Answer

**step1** Understanding the structure of the fraction

The problem asks us to simplify the fraction $$\dfrac {(x+3)^{2}}{(x+3)}$$.
The numerator, $$(x+3)^2$$, means that the quantity $$(x+3)$$ is multiplied by itself.
The denominator is simply the quantity $$(x+3)$$.

**step2** Rewriting the numerator

We can rewrite the numerator $$(x+3)^2$$ as $$(x+3) \times (x+3)$$.
So, the fraction can be written as $$\frac{(x+3) \times (x+3)}{(x+3)}$$.

**step3** Identifying common factors for simplification

When we have the same quantity in both the numerator (top part) and the denominator (bottom part) of a fraction, we can simplify by "canceling out" that common quantity. This is similar to how we simplify numerical fractions, such as $$\frac{6}{2}$$, which can be thought of as $$\frac{3 \times 2}{2}$$, where the common factor of $$2$$ can be canceled, leaving $$3$$.
In our fraction, the quantity $$(x+3)$$ is present in both the numerator and the denominator.

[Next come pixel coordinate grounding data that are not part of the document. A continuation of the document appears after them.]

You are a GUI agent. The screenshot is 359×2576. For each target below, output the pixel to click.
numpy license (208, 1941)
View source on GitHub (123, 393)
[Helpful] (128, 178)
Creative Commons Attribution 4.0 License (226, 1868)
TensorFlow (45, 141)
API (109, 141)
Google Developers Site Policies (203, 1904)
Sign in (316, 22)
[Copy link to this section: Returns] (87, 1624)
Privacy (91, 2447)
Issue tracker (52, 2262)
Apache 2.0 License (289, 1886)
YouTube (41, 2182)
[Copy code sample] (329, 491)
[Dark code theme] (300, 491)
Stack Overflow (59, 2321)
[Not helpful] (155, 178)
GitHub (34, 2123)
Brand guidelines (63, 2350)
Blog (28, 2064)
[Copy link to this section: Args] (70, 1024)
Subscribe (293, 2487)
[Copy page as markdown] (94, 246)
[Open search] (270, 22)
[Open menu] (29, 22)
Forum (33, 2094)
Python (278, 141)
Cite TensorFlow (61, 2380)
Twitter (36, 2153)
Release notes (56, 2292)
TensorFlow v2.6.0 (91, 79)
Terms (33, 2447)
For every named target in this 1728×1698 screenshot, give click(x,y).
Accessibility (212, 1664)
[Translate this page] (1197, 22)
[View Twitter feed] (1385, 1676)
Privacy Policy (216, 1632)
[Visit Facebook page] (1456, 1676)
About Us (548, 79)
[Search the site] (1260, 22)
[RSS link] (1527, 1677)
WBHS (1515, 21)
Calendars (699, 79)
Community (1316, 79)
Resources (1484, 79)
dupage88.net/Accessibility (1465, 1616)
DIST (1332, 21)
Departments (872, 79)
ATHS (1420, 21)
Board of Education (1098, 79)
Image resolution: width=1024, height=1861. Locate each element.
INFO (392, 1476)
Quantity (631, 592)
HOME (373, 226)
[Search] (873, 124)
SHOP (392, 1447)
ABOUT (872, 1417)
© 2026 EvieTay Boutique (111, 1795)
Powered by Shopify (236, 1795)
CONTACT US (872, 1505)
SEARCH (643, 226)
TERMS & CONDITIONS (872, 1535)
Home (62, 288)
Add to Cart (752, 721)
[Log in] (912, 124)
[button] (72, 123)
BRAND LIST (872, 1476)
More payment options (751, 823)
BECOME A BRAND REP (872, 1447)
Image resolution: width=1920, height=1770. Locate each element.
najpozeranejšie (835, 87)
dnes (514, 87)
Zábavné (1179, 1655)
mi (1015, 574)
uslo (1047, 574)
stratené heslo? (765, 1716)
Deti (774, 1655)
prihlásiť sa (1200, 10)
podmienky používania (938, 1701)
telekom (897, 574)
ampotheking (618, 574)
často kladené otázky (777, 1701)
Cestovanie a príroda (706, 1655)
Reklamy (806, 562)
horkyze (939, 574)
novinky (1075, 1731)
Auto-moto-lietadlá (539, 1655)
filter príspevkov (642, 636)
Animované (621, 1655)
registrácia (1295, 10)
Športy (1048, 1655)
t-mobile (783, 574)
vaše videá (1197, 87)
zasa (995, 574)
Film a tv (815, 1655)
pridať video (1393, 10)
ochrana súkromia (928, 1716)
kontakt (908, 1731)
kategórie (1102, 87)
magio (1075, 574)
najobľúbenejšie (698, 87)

**step4** Performing the simplification

We can divide the numerator and the denominator by the common quantity $$(x+3)$$.
$$\frac{(x+3) \times (x+3)}{(x+3)} = (x+3)$$
We assume here that $$(x+3)$$ is not equal to zero, as division by zero is not defined.

**step5** Stating the simplified expression

After simplifying, the fraction reduces to just $$(x+3)$$.